THE EXERCISE:
Please render this sentence from the blog post below in Spanish: "The body found in the coffin in the mausoleum is freshly dead, and burned beyond recognition."

Wednesday, August 9, 2023

Psst... Over Here!

Hello, there! Remember me? I think eight month’s hiatus is a little too long to have taken for what I thought was going to be “a little break”. What have I been up to? Oh, this and that…

I came to realize that like many collectors I had gradually turned into a monomaniac of sorts and I didn’t like it. My literary anecdotes were boring people and more importantly I was boring myself. I wanted to avoid vintage detective fiction for a while. It was long time that I returned to reading contemporary fiction of all types, reading non-fiction (!) that led me to seeking out the histories and memoirs that once upon a time I enjoyed even more than mystery novels. As I veered away from detective and crime fiction I rediscovered my passion for supernatural horror from all eras. In the process I learned that there has been a revival of “traditional” supernatural fiction in the past three years similar to the renaissance in detective fiction (both reissues and new writing). Quite an eye-opening surprise and a delightful one for someone like me who has always loved ghost stories, haunted house novels, and metaphoric treatments of the monster hiding under your bed.

And so after eight months I’ve come full circle and I’m ready to share with you some of the unusual and intriguing titles I’ve devoured since December 2022. Like this one…

Flowers for a Dead Witch by Michael Butterworth

Readers of this blog will know that I love a good mystery novel dripping with Gothic elements and accented with witchcraft, hexes, black magic, voodoo, hoodoo or whatever the author is calling it. Butterworth’s third mystery novel is a brilliant example of the first revival of traditional mystery writing that occurred back in the 1970s. In Flowers for a Dead Witch (1971) he gives us what at first seems to be yet another of those Gothic “romances” that filled bookstore shelves and drugstore spinners five decades ago. Polly Lestrange travels from Canada to Suffolk to visit her bedridden ailing great-aunt in a crumbling medieval manor complete with moat surrounding the entrance. She is greeted by Miss Chesham, the great-aunt’s over protective companion who refuses the Polly’s request to visit the old woman. Even the local physician caring for Great Aunt Granchester insists that Polly leave the old woman alone. Well, what Gothic heroine is going to listen to either person? Certainly not this one and Polly determinedly breaks into the old woman’s room one windy and rainy night (of course it rains a lot in this book. It has too!) to discover… Oh, but that would spoil it all. The old woman has a secret of course and it will only be revealed in the final pages.

Before the startling conclusion – which I confess really took me by surprise – our plucky heroine will encounter a ragtag group of rebellious teens, rumors of a witchcraft cult cavorting naked in the moonlight, an ancient cemetery home to a mausoleum containing the corpse of a woman executed for witchcraft 400+ years ago, and literally stumble upon what appears to be the charred remains of that executed witch. But how is that possible? A 400 year old corpse of a woman burned at the stake would be nothing but rotting bones if not a pile of dust in 1971. The body found in the coffin in the mausoleum is freshly dead, and burned beyond recognition. When both the local reverend and his wife go missing whispers of foul play mix with the rumors of witchcraft.

DATA SECTION:
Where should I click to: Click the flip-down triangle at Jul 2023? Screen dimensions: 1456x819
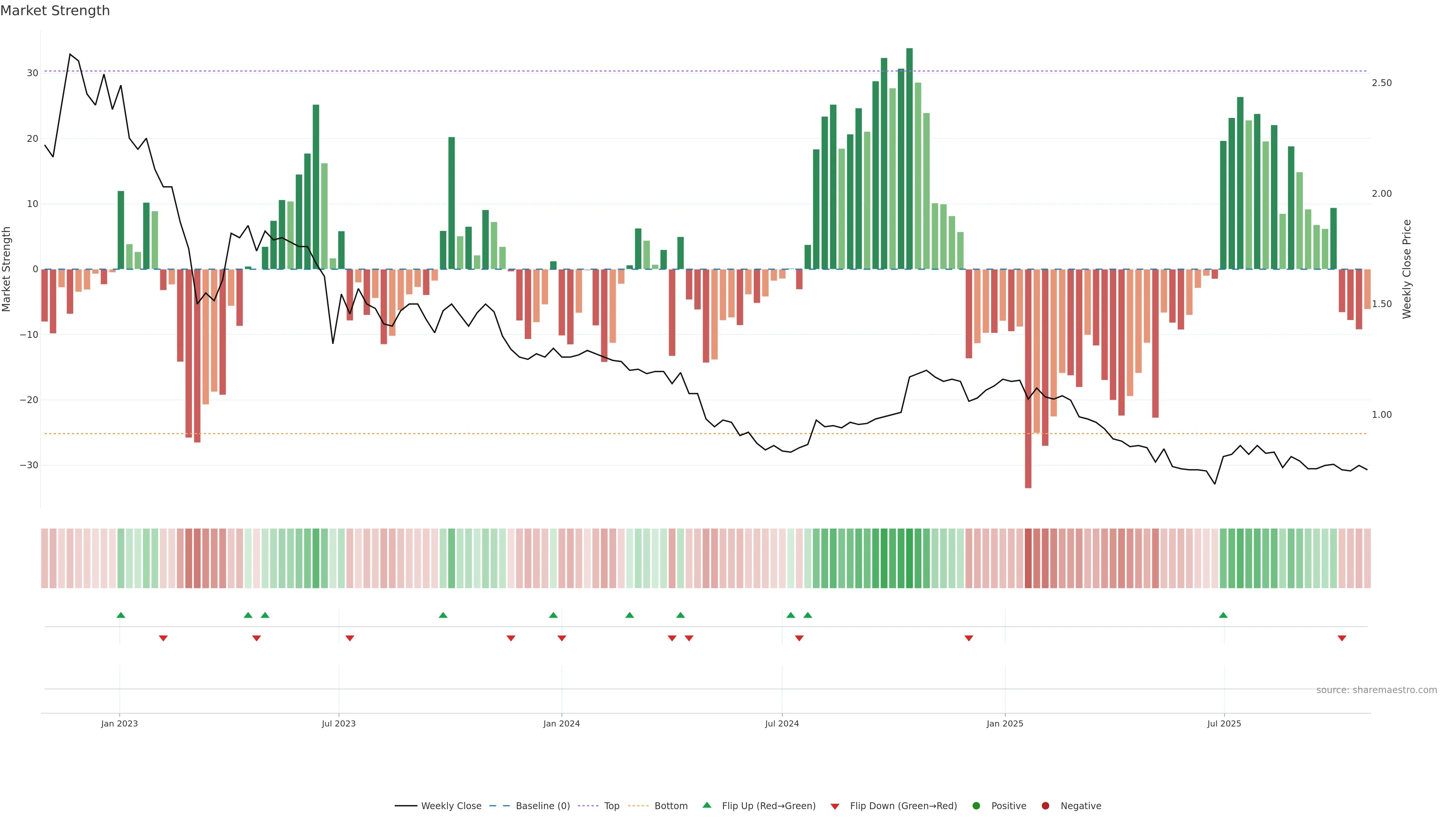pos(350,638)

RESULT OF THIS EXERCISE:
El cuerpo hallado en el ataúd del mausoleo es de alguien recién fallecido y está quemado hasta resultar irreconocible.